De troosteloosheid van een goedkoop baanrestaurant aan een invalsweg waar prut en papjes van verschillende kleuren en texturen in aluminium bakken wordt warmgehouden. Wie aanschuift krijgt een hoopje drab op het bord geschept dat onveranderlijk smaakt naar zout en tranen. Een grijs gepensioneerd koppel komt op de aanbieding van de week af. Een koninginnehapje, frietjes, sla. 9,99 €. Voor die prijs kun je het thuis niet zelf maken, zeggen ze tegen elkaar.
De eenzaamheid van een helverlicht Chinees restaurant langs een typisch Vlaamse steenweg. Auto’s razen voorbij, de bestuurders zijn op weg naar huis waar ze chipolata gaan eten met spinaziepuree. Daarna kijken naar een stompzinnige serie op TV. Het miezert. Een smerige regen die alles bezoedeld achterlaat. In ‘De Lange Muur’ heeft de dochter van de eigenaar alweer in haar synthetische nep-traditionele jurk aangetrokken en een eeuwige glimlach opgezet.

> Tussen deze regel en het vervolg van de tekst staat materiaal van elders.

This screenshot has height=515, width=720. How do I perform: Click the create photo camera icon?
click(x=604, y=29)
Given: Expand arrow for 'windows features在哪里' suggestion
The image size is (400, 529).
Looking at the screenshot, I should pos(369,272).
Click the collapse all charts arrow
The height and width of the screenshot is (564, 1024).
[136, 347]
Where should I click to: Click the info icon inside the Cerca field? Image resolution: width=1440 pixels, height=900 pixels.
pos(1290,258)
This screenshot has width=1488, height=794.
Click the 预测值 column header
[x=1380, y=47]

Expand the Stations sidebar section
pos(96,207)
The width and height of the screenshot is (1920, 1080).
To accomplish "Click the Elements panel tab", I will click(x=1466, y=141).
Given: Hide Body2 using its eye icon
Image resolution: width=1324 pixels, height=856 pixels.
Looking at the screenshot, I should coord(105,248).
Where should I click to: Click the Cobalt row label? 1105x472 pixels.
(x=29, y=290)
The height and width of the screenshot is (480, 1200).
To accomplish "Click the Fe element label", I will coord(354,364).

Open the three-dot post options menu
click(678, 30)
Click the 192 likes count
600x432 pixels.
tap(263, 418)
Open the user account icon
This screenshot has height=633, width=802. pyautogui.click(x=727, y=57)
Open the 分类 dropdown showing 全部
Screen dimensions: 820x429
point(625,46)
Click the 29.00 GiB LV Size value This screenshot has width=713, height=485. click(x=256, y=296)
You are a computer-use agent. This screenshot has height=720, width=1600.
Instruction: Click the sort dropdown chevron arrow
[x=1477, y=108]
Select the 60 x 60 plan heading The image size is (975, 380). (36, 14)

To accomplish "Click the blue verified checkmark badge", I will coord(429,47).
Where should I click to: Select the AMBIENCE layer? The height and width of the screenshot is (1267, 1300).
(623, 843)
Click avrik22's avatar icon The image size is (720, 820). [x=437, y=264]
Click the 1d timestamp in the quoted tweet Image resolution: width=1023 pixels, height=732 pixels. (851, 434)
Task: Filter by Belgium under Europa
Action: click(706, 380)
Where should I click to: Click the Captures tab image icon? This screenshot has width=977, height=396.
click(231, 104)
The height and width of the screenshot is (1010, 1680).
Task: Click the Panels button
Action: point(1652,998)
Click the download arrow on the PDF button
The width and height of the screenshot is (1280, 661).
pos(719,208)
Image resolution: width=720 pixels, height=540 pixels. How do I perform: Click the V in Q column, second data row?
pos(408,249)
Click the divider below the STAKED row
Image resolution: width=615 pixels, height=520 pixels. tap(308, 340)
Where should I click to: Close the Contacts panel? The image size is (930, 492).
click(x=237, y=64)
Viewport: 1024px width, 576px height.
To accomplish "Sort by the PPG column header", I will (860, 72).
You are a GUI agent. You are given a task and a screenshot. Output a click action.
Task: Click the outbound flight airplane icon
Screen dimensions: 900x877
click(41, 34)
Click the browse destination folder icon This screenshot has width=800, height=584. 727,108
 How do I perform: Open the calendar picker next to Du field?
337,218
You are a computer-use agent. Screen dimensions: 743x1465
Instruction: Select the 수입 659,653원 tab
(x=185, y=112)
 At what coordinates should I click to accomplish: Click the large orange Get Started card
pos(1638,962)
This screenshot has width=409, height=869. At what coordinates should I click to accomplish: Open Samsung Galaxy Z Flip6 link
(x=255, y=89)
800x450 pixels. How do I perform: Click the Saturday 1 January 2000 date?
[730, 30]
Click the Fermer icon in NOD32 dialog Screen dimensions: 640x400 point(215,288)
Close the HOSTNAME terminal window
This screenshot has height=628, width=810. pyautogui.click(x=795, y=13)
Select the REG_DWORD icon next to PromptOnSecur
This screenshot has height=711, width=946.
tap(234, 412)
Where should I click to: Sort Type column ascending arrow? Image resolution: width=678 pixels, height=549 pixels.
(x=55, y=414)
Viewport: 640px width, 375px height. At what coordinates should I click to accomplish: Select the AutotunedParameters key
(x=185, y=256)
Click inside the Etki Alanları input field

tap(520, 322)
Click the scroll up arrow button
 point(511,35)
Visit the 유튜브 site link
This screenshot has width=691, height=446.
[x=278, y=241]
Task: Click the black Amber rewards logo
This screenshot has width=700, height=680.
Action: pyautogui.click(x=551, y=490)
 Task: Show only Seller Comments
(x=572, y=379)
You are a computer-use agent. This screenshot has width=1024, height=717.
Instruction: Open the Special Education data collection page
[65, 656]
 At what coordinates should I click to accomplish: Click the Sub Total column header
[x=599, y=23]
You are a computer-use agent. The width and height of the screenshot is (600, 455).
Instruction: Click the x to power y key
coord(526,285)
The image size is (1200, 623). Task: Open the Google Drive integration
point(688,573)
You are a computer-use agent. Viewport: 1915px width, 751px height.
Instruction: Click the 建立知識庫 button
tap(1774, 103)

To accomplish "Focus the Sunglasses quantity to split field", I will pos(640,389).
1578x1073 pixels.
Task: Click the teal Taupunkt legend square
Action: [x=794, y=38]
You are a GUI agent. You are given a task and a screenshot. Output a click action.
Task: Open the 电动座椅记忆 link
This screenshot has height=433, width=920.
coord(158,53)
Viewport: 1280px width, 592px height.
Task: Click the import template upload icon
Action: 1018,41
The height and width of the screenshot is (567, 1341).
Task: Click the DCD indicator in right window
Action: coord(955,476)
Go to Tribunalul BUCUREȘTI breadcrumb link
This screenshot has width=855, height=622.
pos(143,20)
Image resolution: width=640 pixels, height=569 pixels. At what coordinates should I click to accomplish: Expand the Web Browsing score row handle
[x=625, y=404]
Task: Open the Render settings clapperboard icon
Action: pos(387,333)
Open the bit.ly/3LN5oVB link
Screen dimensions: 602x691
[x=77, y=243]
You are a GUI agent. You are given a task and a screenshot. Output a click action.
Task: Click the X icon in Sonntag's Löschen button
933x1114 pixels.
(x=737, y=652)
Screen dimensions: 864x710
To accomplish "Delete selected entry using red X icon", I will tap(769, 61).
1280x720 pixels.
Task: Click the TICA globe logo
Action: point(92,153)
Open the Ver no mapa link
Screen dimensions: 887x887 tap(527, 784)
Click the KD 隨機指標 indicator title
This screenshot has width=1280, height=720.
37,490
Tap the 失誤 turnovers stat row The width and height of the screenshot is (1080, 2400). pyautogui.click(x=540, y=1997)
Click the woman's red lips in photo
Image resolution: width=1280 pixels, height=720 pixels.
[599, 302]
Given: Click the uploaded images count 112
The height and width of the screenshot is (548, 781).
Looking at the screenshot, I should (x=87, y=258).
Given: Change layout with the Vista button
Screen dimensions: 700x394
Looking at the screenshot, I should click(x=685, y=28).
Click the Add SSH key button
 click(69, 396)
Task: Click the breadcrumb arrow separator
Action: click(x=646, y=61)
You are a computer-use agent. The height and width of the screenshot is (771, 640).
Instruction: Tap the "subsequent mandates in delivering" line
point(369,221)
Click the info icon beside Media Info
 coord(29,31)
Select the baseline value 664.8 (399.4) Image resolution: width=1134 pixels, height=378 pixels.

Wie hier – steeds toevallig en nooit met opzet – binnenwaait krijgt eenheidsworst voorgeschoteld in mierzoete saus.
De tristesse van de hoer die te oud en te lelijk is geworden om nog een klant over zich heen te krijgen. Zelfs haar vaste klant en bewonderaar sinds vele jaren heeft de handdoek in de ring geworpen. Ooit zat hij haar achterna, beloofde haar de hemel als ze maar zou stoppen. Zij? Zij lachte haar hese hoerenlach en gaf haar beste jaren aan de nacht en een veel te dikke pooier. Ze schenkt zichzelf nog een glas goedkope vodka in. Schol, zegt ze tegen zichzelf.
Het veel te luide praten van de kalende man die eigenlijk al zijn demonen had getemd moeten hebben. In plaats daarvan trouwde hij met een neurotische vrouw die hem irriteerde. Nu is hij twee kinderen en een affaire later plots op zichzelf aangewezen. Op datingsites spreekt hij vrouwen aan die voor hem net iets te jong zijn. Leeftijd is maar een arbitrair getal, orakelt hij. Wat vinden ze trouwens van zijn sneakers? Paul Smith, voegt hij er aan toe.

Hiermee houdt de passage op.